Required work:
Arrange everything in the records below, from the line containing "I want to click on scale-tick-label: 572, so" down to the line containing "center [458, 349].", both included, as a Markdown table with the columns Row and Line, omitting blank lines.

Data listing:
================================

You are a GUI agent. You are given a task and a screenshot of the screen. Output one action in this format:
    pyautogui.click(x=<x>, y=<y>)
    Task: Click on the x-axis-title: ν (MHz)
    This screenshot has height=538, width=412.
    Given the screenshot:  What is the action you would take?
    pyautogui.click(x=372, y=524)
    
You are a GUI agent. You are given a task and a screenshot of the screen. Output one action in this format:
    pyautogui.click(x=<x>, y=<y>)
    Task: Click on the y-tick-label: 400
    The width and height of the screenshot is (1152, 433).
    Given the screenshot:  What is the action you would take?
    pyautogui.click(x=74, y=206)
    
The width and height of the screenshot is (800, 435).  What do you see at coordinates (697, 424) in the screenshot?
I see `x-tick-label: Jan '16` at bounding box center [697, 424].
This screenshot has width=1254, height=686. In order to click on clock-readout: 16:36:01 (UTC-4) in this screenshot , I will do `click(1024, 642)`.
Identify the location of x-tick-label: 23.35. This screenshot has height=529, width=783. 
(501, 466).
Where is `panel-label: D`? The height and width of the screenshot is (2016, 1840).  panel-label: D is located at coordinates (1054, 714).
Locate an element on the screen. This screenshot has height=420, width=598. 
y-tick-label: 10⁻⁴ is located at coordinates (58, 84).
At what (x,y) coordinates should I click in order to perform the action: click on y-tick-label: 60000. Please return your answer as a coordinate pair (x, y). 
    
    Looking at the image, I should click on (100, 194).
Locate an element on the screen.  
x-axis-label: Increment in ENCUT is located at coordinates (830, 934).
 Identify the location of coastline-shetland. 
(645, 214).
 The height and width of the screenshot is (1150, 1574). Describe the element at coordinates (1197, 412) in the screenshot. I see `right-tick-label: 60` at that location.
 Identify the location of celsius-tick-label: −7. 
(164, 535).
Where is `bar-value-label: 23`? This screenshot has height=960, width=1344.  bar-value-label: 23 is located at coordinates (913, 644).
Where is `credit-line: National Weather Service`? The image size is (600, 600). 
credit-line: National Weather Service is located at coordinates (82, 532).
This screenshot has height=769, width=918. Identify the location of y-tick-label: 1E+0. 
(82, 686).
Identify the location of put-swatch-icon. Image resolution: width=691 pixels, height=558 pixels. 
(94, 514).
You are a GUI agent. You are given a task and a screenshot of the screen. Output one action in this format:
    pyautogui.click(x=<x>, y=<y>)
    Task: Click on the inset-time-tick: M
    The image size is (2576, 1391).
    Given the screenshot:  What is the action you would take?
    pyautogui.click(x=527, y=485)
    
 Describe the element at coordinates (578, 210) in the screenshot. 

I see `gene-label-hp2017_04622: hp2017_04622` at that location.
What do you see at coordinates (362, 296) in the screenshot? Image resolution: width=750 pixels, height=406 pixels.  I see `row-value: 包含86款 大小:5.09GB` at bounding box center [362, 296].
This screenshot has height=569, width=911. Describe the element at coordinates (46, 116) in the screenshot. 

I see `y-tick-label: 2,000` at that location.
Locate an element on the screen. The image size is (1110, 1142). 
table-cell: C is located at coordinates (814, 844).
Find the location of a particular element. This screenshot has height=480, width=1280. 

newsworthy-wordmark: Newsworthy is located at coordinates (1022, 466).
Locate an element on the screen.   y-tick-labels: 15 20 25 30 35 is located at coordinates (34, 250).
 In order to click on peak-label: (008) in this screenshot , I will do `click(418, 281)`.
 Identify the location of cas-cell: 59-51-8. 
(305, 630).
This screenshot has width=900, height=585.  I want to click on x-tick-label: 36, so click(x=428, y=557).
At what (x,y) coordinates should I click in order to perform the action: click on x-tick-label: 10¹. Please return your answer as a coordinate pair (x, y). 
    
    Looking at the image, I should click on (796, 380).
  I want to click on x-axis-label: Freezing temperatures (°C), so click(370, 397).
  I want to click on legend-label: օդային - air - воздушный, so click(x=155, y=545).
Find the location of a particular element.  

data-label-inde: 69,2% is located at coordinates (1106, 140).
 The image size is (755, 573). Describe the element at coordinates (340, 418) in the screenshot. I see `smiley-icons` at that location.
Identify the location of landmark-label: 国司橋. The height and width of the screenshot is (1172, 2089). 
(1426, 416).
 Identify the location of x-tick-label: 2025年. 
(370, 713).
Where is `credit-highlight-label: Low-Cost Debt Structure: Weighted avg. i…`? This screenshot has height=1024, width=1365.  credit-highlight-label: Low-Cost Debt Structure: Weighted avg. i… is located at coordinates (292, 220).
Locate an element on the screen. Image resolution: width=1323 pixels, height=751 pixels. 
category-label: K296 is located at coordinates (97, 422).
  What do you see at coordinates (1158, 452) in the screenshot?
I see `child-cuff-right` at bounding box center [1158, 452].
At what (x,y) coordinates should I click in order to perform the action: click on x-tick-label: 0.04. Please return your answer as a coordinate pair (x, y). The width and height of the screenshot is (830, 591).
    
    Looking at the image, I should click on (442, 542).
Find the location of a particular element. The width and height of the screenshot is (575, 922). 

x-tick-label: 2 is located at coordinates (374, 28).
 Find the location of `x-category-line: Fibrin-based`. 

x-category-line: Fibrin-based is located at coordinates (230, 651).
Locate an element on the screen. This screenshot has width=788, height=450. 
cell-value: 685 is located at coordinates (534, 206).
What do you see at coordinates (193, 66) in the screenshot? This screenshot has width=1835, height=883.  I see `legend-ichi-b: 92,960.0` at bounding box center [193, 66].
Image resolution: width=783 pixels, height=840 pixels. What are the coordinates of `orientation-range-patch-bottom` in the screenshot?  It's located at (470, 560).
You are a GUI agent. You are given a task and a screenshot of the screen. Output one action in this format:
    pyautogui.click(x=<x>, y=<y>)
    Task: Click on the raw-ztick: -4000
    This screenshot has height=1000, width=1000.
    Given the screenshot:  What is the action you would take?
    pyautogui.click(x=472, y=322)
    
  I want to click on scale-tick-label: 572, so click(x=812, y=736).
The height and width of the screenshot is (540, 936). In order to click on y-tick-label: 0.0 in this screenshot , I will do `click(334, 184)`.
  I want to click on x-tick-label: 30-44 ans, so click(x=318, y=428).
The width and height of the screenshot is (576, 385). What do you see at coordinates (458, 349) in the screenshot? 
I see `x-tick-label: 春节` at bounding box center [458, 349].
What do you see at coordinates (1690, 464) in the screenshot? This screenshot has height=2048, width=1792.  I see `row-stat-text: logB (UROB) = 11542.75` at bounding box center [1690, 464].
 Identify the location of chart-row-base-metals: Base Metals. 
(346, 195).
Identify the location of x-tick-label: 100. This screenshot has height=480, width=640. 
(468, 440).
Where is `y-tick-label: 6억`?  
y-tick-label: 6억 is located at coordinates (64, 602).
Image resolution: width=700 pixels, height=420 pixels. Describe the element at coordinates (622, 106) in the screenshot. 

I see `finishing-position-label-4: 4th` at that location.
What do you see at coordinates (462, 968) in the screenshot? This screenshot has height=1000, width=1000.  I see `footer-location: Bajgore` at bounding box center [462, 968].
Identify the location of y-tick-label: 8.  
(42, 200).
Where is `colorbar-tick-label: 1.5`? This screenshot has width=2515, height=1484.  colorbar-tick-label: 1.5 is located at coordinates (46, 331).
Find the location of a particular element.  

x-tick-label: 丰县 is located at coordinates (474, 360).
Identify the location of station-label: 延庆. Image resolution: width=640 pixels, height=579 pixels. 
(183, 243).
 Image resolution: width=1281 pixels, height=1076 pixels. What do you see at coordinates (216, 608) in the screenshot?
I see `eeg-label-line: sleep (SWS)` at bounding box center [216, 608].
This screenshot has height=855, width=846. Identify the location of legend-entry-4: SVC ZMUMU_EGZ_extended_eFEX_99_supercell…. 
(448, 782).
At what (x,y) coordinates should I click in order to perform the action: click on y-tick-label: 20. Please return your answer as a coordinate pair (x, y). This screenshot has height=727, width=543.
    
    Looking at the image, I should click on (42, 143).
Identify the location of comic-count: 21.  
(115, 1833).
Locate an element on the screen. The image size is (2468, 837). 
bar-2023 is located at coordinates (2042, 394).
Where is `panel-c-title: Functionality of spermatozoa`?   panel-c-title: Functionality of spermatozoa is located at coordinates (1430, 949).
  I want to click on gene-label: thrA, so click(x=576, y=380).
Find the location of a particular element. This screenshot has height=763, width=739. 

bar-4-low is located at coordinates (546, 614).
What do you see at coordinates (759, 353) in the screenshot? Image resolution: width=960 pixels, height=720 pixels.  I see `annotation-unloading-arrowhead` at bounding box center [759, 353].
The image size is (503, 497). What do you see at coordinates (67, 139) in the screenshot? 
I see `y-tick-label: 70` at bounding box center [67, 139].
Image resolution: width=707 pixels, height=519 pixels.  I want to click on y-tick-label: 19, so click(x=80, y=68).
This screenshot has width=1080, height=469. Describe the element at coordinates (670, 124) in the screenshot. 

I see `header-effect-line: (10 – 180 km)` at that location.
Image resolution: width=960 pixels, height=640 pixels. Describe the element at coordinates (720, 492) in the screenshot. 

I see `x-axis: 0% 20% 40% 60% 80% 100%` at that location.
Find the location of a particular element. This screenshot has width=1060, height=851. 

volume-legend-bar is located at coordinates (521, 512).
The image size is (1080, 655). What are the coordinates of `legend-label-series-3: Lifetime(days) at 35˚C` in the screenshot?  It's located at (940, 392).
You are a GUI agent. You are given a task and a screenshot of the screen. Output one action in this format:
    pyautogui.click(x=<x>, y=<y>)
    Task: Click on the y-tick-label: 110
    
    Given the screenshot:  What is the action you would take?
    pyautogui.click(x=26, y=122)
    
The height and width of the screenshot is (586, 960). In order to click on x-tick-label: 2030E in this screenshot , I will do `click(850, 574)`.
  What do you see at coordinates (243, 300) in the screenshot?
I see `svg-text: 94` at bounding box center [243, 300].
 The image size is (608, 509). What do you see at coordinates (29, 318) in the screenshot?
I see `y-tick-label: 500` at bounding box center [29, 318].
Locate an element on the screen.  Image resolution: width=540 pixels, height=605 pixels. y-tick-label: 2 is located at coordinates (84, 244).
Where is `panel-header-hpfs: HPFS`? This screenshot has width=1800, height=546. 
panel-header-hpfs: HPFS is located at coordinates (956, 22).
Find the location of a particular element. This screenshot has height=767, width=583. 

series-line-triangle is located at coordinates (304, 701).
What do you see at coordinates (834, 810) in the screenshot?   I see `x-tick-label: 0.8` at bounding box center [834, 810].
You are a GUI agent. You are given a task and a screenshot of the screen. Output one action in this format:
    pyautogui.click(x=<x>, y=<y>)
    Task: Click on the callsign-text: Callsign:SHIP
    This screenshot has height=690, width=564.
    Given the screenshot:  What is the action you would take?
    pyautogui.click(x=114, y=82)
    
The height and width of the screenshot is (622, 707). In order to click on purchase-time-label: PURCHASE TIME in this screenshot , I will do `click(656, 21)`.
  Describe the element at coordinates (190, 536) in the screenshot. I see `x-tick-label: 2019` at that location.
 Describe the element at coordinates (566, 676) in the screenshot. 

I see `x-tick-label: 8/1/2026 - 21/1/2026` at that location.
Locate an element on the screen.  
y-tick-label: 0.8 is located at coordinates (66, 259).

================================

Solution to this problem:
| Row | Line |
|---|---|
| 1 |   I want to click on scale-tick-label: 572, so click(x=812, y=736). |
| 2 | The height and width of the screenshot is (540, 936). In order to click on y-tick-label: 0.0 in this screenshot , I will do `click(334, 184)`. |
| 3 |   I want to click on x-tick-label: 30-44 ans, so click(x=318, y=428). |
| 4 | The width and height of the screenshot is (576, 385). What do you see at coordinates (458, 349) in the screenshot?  |
| 5 | I see `x-tick-label: 春节` at bounding box center [458, 349]. |